Architecture
Scaling a Multi-Platform App Suite with Turborepo
How XAppNova keeps a small portfolio of apps, extensions, and marketing surfaces aligned without turning maintenance into a full-time job.
The small-app paradox
Small apps are supposed to stay simple, but a portfolio of small apps can become operationally messy very quickly. Every product needs landing pages, screenshots, legal pages, support copy, analytics wiring, and release housekeeping. If each app lives in its own disconnected setup, the overhead starts to outweigh the product itself.
That is the problem we wanted to avoid at XAppNova. We build focused tools across different surfaces: Safari extensions, Chrome extensions, iPhone apps, macOS utilities, and a marketing site that explains them all. The apps are intentionally small. The system around them cannot be chaotic.
Why we chose a monorepo
We use Turborepo to keep the website, shared UI, content contracts, and analytics definitions in one place. The goal is not scale for its own sake. The goal is to remove the repeated work that normally accumulates around a product portfolio.

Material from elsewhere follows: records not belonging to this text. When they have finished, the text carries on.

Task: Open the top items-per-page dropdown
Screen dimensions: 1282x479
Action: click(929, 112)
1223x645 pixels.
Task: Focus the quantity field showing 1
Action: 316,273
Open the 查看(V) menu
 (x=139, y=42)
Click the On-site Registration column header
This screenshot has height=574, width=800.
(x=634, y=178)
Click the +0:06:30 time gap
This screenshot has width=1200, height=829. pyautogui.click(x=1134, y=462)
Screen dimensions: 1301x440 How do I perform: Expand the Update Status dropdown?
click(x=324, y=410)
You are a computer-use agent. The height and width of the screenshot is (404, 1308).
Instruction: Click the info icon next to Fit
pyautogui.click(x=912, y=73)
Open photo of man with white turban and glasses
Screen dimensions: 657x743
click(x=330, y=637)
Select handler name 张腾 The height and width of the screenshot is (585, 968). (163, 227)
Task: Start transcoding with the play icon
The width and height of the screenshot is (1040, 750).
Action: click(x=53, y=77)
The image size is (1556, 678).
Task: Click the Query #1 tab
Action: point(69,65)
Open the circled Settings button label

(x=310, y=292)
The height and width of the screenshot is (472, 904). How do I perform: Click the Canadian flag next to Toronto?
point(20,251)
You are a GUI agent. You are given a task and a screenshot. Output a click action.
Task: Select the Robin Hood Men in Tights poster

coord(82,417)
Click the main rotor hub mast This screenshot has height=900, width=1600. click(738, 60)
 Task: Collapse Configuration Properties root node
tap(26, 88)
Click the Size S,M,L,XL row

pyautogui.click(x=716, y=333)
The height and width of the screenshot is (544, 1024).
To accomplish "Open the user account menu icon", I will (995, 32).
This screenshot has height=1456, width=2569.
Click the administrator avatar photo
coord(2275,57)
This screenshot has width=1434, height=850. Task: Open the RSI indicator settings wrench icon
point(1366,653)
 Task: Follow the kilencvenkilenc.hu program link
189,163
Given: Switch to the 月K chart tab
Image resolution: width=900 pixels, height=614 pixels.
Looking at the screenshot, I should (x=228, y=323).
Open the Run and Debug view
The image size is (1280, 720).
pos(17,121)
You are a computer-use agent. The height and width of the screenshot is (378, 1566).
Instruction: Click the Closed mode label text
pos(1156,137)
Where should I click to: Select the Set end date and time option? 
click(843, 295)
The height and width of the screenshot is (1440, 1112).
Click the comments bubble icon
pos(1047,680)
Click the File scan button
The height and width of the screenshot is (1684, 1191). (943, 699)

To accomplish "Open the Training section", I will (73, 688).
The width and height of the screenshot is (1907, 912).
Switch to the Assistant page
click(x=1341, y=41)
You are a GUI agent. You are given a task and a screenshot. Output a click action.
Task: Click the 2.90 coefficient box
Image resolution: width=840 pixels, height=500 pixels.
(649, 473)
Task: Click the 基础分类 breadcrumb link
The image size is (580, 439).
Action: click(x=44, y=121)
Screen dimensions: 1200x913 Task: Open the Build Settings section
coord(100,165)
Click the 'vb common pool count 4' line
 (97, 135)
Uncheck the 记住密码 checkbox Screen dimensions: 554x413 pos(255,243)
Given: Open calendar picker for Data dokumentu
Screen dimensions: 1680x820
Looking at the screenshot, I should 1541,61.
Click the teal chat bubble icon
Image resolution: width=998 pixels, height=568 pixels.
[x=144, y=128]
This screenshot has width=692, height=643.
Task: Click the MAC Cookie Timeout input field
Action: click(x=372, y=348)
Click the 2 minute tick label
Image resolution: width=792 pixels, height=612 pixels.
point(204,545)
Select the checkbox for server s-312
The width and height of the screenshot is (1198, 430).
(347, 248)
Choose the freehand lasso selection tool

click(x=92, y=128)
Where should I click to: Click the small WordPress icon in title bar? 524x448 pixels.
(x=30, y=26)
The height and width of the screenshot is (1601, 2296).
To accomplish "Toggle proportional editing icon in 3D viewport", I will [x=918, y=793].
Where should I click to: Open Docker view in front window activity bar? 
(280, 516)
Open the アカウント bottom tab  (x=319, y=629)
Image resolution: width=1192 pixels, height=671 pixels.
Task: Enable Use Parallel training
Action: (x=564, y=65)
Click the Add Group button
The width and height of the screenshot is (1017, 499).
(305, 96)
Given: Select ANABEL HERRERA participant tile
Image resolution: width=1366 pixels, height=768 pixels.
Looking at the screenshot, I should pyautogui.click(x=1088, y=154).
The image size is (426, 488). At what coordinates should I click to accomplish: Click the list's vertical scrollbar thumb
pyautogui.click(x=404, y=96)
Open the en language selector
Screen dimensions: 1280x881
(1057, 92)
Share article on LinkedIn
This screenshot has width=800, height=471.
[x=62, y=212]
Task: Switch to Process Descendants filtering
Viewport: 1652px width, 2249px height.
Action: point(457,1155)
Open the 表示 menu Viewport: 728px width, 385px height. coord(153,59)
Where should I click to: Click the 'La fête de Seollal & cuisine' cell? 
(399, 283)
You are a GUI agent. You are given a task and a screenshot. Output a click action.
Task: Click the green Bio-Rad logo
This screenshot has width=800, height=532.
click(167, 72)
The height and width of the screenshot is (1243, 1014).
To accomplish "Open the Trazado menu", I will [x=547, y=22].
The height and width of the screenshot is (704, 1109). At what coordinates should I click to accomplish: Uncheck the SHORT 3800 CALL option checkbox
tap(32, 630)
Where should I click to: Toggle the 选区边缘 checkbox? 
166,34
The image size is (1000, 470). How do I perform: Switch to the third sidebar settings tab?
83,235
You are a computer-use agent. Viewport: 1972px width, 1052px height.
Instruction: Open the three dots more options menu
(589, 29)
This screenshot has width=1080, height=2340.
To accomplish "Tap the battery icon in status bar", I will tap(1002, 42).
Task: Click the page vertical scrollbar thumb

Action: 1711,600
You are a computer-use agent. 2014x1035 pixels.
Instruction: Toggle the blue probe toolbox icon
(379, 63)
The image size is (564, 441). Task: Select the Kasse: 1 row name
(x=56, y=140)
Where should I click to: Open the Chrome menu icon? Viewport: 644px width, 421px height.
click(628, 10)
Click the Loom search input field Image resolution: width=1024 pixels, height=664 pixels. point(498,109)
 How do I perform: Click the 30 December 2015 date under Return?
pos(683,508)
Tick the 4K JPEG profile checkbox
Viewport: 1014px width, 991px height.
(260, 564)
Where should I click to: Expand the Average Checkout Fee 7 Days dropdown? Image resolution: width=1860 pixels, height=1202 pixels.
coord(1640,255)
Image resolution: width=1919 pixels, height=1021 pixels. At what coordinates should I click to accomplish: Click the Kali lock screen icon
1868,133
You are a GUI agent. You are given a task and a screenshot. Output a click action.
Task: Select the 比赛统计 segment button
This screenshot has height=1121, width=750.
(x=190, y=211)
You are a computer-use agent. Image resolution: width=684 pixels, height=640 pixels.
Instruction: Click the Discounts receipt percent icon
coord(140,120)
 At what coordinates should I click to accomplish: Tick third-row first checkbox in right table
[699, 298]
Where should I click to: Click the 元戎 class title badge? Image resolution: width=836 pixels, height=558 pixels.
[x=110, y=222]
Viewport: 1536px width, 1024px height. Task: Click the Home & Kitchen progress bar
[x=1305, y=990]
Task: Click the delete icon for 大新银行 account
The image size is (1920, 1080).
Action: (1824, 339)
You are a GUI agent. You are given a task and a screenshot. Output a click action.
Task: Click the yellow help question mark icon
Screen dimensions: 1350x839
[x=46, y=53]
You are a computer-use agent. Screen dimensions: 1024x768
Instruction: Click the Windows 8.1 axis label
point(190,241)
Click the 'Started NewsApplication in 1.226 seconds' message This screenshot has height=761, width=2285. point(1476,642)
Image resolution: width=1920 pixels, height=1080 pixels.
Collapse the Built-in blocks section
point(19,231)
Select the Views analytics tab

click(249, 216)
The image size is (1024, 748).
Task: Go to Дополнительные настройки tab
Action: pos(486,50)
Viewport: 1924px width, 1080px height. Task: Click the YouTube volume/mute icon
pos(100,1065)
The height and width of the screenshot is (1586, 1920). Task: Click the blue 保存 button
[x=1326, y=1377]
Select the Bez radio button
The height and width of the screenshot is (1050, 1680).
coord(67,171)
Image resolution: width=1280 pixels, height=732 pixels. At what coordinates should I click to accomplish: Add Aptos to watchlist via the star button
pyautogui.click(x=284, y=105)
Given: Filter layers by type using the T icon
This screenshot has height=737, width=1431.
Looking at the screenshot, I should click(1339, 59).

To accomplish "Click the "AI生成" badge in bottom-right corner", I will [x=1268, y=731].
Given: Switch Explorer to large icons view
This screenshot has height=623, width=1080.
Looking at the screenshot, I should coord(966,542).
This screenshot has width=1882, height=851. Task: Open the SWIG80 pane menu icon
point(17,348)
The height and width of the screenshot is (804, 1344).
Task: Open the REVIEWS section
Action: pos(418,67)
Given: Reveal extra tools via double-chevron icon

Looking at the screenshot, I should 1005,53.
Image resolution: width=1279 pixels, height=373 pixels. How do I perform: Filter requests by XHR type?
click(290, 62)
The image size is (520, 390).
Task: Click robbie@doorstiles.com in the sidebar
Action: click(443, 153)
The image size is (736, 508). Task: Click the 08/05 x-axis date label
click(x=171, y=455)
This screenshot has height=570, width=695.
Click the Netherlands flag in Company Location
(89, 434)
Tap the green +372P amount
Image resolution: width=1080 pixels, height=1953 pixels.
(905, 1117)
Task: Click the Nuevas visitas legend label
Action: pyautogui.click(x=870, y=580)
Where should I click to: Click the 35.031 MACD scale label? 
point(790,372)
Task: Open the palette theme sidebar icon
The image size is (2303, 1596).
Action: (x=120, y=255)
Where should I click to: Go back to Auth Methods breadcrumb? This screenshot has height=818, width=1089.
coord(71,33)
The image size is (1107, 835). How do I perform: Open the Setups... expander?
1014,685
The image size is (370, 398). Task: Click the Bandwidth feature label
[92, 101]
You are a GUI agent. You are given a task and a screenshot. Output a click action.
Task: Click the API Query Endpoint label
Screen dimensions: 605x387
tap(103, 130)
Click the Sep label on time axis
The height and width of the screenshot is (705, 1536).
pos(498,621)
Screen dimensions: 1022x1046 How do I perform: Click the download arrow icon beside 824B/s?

The monorepo gives us one predictable place for design tokens, one publishing contract for app metadata, and one build graph that understands what actually changed.
- Shared design tokens live in `packages/ui` so the brand does not drift between pages and components.
- App metadata lives in `packages/content/data`, which means product copy, screenshots, and store links have a single source of truth.
- Validation scripts catch broken content before it reaches the site.
- Turborepo only rebuilds the packages that are affected by a change.
What this changes day to day
The practical benefit is not abstract architecture purity. It is speed with fewer mistakes. Adding a new app becomes a content task plus screenshots, not a mini-site rebuild. Updating a store URL or app tagline happens once and then flows everywhere it is used.
This also makes product quality easier to defend. When the website, legal pages, and app detail pages all read from the same content model, inconsistency becomes much more visible.
The real payoff
For a small team, consistency is leverage. A shared system lets us spend more time on the actual product behavior and less time fixing the same issue in three places.
That is the core reason the stack matters to us. We are not trying to look like a big software company. We are trying to keep a compact app suite maintainable without lowering the quality bar.